Het is gewoon een vreemd toeval. De diameter van de zon is ongeveer 400 keer groter dan die van de maan, maar hij is ook ongeveer 400 keer verder van de aarde verwijderd. Deze twee eigenschappen heffen elkaar bijna op, en de zon ziet er meestal even groot uit, of een klein beetje groter dan de maan voor ons.

Hoe weten we hoe ver weg en hoe groot de zon en de maan zijn?

Omdat we niet zomaar een gigantisch meetlint om een ​​hemellichaam kunnen wikkelen, moeten we een beetje creatief zijn.

Kijk omhoog naar de lucht en stel je het voor als een grote koepel, die helemaal rond de aarde gaat, met de zon, de maan en de sterren op het oppervlak geprojecteerd. Dit is een leuke kleine hypothese die astronomen de noemen hemelbol. Als we de bol beschouwen als 360 graden, zoals een cirkel, kunnen we praten over de dingen die we op de koepel zien in termen van hoekafmetingen (die is, de "visuele diameter" van het object gemeten als een hoek) en hoekafstand (de afstand tussen twee objecten gemeten als een hoek).

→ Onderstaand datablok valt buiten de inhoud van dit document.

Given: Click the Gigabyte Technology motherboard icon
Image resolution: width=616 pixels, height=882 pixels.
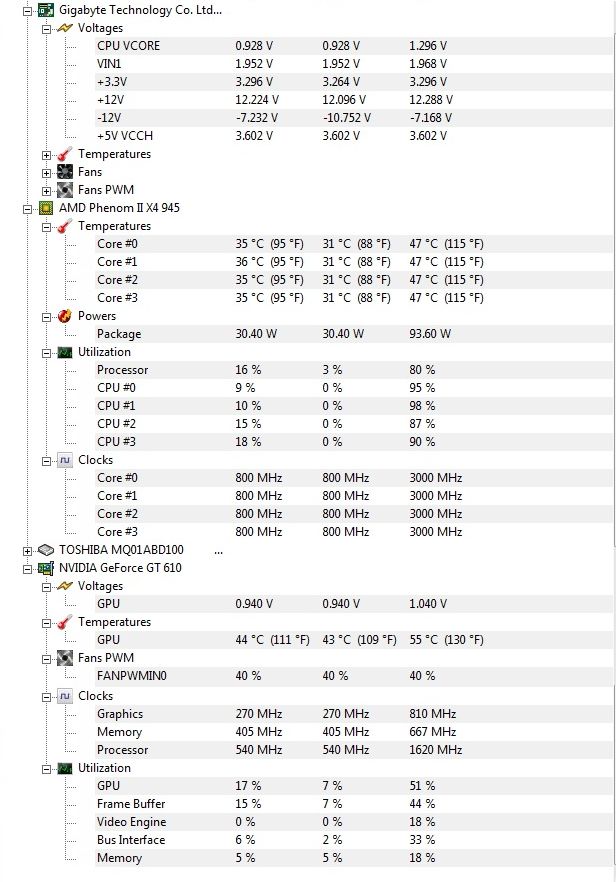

Dankzij ruimtevaart- en laser- en radartechnologie hebben we de werkelijke afstand beter kunnen inschatten. Voor de maan lieten Apollo-astronauten retroreflectoren achter op het oppervlak, waar we van 1969 tot 2009 lasers vanaf lieten stuiteren. Door te timen hoe lang het duurde voordat de laserstraal de reis heen en terug maakte, konden astronomen de fysieke afstand van de maan berekenen.

Voor de zon hebben we hetzelfde geprobeerd en er radiogolven vanaf gestuiterd, maar de buitenste atmosfeer van de ster verstrooide de golven te veel voor nauwkeurige metingen. Astronomen schakelden over op een betrouwbaardere methode die gebruikmaakt van de Duitse astronoom Johannes Kepler's Derde wet van planetaire beweging, observaties van de bewegingen van de andere planeten en radarmetingen van hun afstanden om een ​​indirecte, maar nauwkeurige meting voor de afstand tot de zon uit te werken.

Zodra we de hoekgrootte van iets in de lucht en de werkelijke afstand hebben, kunnen we ze gebruiken om berekenen de fysieke diameter van het object.

Maar wen er niet aan dat ze er zo uitzien

De zon en de maan leken echter niet altijd zo dichtbij in grootte vanaf de aarde, en dat zullen ze ook niet voor altijd blijven doen. De maan is in beweging met een snelheid van ongeveer 4 centimeter per jaar van de aarde verwijderd. Over een paar miljard jaar zullen onze nakomelingen niet meer naar dezelfde hemel kijken als wij, en zal het verschil in grootte tussen de zon en de maan veel meer opvallen.